With no energy content whatsoever, CO2 must be pumped with massive amounts of cheap, clean energy to successfully transform it into something usable. Many electrochemical technologies for converting biomass intermediates have yet to be scaled beyond the lab—an essential step for demonstrating the stability, efficiency, and affordability of any bioenergy technology. Not least, robust supply chains of renewable electrons, CO2 , and biomass are only just emerging.

"The jury is still out:Is this the best use of that abundant future electricity?" Grim asked. "We are still working to understand if these technologies are the best solution for addressing a lot of our climate issues."

Despite the challenges, Schaidle and Grim remain optimistic that these technologies can play a critical role in decarbonizing fuel and chemical manufacturing.

Supported by the U.S. Department of Energy Bioenergy Technologies Office, ARPA-E, and other energy programs, a range of targeted research projects are already helping push down the cost and increase the efficacy of such technologies. One NREL-led team, for instance, is exploring how to use electrochemistry to enable biorefineries to recycle waste CO2 —increasing fuel yields by as much as 40% and decarbonizing the production of ethanol, as well as lipids.

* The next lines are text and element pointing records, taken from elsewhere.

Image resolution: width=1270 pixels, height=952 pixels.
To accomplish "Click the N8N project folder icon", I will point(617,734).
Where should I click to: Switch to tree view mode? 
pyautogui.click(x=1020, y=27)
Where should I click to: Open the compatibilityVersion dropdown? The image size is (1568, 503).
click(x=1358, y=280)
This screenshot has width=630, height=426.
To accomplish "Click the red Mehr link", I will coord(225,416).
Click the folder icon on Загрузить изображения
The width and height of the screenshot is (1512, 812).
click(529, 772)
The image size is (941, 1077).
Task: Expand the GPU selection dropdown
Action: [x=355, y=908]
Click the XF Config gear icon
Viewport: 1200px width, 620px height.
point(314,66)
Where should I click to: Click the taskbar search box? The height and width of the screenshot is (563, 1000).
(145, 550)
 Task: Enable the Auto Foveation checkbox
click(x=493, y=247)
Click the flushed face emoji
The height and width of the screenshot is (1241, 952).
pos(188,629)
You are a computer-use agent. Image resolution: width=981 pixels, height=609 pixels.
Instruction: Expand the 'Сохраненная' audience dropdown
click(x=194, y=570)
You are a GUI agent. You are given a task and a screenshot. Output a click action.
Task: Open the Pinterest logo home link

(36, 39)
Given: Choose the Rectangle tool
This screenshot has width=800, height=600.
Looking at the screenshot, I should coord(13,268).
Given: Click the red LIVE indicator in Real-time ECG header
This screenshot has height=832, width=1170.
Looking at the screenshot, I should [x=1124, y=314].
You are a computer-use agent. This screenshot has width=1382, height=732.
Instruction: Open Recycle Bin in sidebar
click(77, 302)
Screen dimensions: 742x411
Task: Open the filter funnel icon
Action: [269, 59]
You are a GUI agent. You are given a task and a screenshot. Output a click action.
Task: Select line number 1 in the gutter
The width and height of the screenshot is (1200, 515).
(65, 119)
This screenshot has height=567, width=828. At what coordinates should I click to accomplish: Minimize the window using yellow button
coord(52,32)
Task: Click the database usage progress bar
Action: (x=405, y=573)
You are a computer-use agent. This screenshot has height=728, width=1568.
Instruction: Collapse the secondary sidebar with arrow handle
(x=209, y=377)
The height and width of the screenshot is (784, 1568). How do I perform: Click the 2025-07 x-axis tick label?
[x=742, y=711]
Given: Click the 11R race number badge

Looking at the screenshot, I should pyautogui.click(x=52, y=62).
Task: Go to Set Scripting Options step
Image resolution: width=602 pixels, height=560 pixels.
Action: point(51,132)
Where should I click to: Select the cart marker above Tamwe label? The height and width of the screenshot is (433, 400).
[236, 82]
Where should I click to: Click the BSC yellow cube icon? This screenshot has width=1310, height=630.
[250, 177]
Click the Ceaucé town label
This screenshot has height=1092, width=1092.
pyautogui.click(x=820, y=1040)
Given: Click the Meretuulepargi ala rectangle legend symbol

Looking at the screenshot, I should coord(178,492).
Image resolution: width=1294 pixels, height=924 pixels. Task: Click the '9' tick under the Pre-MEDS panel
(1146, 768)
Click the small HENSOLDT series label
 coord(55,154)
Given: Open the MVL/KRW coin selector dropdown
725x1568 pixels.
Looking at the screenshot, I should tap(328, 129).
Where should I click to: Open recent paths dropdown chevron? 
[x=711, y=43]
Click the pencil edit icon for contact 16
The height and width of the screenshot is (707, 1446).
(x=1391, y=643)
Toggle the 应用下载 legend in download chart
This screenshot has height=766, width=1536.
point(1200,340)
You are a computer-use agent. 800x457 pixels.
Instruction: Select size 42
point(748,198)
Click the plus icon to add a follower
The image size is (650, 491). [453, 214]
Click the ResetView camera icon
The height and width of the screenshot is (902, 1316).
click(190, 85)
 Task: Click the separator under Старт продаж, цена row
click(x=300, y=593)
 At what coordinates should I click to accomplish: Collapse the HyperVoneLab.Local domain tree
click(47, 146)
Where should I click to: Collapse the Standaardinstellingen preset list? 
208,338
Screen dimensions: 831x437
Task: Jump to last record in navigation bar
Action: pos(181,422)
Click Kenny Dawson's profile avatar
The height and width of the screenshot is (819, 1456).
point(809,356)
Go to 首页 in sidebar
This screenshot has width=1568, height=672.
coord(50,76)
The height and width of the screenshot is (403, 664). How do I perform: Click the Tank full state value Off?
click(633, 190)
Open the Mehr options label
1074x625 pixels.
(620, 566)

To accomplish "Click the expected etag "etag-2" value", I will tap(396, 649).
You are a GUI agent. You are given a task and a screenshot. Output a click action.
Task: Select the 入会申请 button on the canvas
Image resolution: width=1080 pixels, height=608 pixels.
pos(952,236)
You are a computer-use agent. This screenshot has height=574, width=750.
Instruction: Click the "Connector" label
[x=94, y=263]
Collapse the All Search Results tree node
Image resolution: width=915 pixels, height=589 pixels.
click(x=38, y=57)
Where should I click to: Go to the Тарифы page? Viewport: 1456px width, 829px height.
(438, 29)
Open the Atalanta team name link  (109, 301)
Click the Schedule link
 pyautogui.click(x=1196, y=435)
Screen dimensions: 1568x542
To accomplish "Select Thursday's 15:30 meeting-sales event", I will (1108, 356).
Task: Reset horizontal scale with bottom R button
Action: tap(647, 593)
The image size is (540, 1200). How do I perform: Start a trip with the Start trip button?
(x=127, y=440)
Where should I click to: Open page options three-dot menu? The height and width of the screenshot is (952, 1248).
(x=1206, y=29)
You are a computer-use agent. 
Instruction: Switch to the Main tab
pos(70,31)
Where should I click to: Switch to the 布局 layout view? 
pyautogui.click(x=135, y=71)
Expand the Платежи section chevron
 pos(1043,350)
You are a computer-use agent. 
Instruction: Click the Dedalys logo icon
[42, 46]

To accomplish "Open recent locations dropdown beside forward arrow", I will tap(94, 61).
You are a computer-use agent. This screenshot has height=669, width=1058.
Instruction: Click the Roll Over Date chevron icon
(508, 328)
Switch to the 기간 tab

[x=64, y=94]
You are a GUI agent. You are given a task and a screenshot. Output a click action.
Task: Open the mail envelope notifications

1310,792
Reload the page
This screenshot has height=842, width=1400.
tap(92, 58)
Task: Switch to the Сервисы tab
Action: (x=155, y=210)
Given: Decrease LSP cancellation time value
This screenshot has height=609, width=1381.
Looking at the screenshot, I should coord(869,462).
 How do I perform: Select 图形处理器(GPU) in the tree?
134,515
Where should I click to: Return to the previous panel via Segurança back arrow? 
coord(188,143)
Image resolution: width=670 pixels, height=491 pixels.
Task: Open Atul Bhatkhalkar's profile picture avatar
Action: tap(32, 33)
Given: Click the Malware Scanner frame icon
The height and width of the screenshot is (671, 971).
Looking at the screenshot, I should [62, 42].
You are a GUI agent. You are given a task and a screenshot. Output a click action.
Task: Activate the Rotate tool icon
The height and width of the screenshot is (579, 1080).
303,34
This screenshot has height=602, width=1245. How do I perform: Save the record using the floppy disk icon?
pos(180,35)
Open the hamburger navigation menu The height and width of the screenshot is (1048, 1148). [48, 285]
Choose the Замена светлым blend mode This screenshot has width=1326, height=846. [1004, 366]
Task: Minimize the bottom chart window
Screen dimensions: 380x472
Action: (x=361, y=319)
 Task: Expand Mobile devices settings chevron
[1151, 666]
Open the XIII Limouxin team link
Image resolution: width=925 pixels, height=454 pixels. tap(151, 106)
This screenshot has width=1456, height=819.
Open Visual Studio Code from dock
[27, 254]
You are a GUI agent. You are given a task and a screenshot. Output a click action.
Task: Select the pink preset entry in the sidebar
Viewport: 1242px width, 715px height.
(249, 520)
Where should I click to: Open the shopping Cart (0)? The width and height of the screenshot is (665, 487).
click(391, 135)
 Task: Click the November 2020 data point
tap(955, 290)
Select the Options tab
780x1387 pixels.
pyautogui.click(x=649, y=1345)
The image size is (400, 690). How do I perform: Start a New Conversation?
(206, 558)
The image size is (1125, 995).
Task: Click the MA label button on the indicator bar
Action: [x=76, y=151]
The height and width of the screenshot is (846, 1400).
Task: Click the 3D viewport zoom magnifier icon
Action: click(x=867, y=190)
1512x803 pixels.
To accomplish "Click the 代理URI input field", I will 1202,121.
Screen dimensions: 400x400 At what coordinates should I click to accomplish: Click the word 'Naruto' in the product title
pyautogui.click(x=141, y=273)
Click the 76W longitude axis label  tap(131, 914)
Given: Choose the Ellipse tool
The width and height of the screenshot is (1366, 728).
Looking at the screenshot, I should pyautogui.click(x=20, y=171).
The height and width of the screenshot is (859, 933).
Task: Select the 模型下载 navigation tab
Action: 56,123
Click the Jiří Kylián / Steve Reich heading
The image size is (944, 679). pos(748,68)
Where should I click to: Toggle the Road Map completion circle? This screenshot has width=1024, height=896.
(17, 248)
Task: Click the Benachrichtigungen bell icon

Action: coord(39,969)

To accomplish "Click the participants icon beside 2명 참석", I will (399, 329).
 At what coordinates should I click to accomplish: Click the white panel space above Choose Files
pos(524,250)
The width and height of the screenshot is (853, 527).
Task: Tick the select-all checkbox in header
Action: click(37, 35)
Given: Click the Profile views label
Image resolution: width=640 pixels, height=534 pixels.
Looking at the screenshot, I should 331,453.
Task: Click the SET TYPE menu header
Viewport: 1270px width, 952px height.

With a nudge in the right direction, more breakthrough projects could be on the horizon.

"How do we guide this field to collectively accelerate everyone's work?" Schaidle said. "That's what we wanted to do—to take this blob of an amoeba and turn it into a foundational first step for people to build off of."

By gathering all the available data—standardizing it, making it comprehensible, giving it form—they hope they can collapse the timeline for improving the technologies. And with deadlines looming for making meaningful progress to lower climate-warming emissions, accelerating R&D could be just what is needed to start eliminating the weighty carbon footprint of making fuels and chemicals.